### Data provided
------------------------------------

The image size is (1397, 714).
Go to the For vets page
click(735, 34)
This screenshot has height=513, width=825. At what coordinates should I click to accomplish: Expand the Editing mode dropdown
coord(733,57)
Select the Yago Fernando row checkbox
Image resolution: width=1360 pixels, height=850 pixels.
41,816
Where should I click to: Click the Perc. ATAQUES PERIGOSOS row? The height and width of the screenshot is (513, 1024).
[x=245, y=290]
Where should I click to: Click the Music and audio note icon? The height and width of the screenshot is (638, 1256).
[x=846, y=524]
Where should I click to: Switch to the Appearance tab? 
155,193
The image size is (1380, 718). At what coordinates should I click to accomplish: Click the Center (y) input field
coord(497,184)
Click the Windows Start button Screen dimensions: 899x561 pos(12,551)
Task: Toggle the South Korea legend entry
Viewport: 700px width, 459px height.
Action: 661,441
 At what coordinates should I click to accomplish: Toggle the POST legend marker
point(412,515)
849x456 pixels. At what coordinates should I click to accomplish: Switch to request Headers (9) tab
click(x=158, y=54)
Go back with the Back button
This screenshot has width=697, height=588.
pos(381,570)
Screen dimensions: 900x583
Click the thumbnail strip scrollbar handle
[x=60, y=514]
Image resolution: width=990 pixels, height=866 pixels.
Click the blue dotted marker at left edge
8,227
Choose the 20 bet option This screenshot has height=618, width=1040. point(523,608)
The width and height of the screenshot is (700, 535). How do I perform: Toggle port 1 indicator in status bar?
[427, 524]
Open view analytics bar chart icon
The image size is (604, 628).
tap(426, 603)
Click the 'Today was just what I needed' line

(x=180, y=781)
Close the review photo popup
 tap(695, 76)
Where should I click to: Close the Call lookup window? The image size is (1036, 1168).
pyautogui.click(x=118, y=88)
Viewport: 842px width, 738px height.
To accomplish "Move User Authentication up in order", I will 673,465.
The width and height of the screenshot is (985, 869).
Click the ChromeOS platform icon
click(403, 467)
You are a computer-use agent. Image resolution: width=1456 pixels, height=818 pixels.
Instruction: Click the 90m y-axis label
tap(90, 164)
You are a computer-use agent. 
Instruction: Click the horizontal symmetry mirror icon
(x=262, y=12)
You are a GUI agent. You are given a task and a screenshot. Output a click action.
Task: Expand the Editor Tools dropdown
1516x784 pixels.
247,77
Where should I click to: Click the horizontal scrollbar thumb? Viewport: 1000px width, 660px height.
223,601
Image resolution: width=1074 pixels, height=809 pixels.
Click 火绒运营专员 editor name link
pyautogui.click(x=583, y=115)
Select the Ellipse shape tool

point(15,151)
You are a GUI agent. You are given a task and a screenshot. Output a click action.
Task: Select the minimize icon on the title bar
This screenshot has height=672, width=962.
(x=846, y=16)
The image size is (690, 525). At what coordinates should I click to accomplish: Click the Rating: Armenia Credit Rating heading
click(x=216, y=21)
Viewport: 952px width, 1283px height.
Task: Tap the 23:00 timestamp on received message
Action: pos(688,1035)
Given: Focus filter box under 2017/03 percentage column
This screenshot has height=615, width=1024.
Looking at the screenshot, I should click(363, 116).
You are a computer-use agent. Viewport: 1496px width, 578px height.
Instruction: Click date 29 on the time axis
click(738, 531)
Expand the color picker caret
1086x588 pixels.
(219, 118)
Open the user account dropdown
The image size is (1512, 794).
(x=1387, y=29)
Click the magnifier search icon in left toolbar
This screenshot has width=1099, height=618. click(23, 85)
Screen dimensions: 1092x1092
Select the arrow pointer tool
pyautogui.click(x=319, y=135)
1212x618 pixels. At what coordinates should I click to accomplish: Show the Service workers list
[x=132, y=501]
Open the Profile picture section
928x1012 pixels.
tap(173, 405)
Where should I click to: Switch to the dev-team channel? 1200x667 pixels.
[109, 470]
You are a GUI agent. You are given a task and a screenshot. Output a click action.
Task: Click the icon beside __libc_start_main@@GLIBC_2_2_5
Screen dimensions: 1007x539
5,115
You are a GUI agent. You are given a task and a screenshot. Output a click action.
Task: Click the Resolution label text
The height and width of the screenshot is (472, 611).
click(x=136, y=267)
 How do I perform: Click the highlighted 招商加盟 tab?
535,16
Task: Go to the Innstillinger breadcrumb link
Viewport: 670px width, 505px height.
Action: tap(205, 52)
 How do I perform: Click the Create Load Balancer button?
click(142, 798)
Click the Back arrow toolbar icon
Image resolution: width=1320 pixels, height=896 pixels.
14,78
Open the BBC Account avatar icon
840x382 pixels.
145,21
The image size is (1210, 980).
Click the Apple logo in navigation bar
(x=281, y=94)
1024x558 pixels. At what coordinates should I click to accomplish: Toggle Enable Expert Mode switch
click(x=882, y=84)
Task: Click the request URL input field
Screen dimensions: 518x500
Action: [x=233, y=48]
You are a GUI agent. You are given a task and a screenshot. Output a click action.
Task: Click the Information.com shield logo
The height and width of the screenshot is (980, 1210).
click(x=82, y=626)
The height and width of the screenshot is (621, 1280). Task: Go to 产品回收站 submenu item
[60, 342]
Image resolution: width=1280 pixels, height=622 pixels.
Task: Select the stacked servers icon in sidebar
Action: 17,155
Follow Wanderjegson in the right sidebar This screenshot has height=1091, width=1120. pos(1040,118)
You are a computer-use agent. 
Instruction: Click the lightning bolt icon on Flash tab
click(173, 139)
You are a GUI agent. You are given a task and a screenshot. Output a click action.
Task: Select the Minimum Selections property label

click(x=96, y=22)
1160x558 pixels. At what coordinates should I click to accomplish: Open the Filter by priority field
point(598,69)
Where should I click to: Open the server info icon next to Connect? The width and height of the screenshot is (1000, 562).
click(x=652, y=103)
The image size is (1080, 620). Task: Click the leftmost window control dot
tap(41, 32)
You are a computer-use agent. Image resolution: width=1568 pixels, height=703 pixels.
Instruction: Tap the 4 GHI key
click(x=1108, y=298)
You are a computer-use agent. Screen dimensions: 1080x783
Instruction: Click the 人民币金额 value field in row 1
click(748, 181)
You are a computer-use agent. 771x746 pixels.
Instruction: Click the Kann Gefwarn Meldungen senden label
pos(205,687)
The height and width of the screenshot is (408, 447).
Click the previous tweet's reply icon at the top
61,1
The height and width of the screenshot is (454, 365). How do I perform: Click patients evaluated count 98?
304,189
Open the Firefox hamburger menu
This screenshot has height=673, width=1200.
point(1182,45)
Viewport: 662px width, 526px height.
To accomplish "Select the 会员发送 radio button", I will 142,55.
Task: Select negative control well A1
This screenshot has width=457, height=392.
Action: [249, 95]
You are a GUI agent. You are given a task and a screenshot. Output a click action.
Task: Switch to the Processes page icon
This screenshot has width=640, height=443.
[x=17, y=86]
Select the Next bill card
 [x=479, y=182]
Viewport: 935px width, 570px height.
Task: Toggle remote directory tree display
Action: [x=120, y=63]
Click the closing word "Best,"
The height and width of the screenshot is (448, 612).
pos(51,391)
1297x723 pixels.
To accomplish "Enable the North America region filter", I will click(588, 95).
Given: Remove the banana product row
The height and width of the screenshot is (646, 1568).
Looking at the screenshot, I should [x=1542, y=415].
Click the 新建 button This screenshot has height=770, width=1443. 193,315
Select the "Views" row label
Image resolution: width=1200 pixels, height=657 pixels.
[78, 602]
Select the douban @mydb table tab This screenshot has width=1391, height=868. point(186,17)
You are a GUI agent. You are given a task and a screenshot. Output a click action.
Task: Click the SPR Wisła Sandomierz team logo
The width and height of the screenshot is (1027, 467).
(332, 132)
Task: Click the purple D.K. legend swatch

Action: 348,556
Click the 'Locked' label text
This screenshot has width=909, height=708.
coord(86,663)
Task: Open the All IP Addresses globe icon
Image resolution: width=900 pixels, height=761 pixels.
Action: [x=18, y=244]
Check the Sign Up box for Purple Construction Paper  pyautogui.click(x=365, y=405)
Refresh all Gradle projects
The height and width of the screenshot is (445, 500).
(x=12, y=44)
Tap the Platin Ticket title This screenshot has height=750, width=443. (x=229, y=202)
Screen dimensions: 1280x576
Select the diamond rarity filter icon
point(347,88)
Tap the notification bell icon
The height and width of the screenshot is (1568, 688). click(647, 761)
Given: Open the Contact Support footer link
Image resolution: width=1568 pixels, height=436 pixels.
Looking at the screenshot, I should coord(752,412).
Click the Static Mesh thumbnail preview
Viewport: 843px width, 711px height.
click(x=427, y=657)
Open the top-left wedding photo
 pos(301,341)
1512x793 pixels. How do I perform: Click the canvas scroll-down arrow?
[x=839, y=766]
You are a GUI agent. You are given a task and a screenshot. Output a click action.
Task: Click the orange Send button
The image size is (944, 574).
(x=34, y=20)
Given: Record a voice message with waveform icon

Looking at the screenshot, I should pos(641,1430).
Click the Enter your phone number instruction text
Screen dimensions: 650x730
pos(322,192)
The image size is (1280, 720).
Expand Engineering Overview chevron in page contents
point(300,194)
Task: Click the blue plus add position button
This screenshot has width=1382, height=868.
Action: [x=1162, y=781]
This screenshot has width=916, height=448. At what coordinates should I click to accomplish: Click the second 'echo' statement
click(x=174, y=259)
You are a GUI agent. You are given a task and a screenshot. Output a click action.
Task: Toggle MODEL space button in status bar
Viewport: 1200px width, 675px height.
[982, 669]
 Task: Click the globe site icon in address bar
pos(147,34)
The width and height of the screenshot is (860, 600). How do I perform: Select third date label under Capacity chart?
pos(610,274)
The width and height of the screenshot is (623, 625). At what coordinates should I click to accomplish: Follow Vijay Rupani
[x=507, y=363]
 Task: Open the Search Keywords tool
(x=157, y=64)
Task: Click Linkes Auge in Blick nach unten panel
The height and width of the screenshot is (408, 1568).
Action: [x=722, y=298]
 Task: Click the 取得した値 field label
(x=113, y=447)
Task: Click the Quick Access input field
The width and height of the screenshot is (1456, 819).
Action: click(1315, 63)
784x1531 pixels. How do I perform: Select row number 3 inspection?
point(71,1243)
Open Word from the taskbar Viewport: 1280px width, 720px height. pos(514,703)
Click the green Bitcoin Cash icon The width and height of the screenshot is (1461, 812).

------------------------------------

### Your goal
Take the lines from the first line of the listing up to and including the line with "Task: Toggle the South Korea legend entry" and give them again exactly.

### Output for this task
The image size is (1397, 714).
Go to the For vets page
click(735, 34)
This screenshot has height=513, width=825. At what coordinates should I click to accomplish: Expand the Editing mode dropdown
coord(733,57)
Select the Yago Fernando row checkbox
Image resolution: width=1360 pixels, height=850 pixels.
41,816
Where should I click to: Click the Perc. ATAQUES PERIGOSOS row? The height and width of the screenshot is (513, 1024).
[x=245, y=290]
Where should I click to: Click the Music and audio note icon? The height and width of the screenshot is (638, 1256).
[x=846, y=524]
Where should I click to: Switch to the Appearance tab? 
155,193
The image size is (1380, 718). At what coordinates should I click to accomplish: Click the Center (y) input field
coord(497,184)
Click the Windows Start button Screen dimensions: 899x561 pos(12,551)
Task: Toggle the South Korea legend entry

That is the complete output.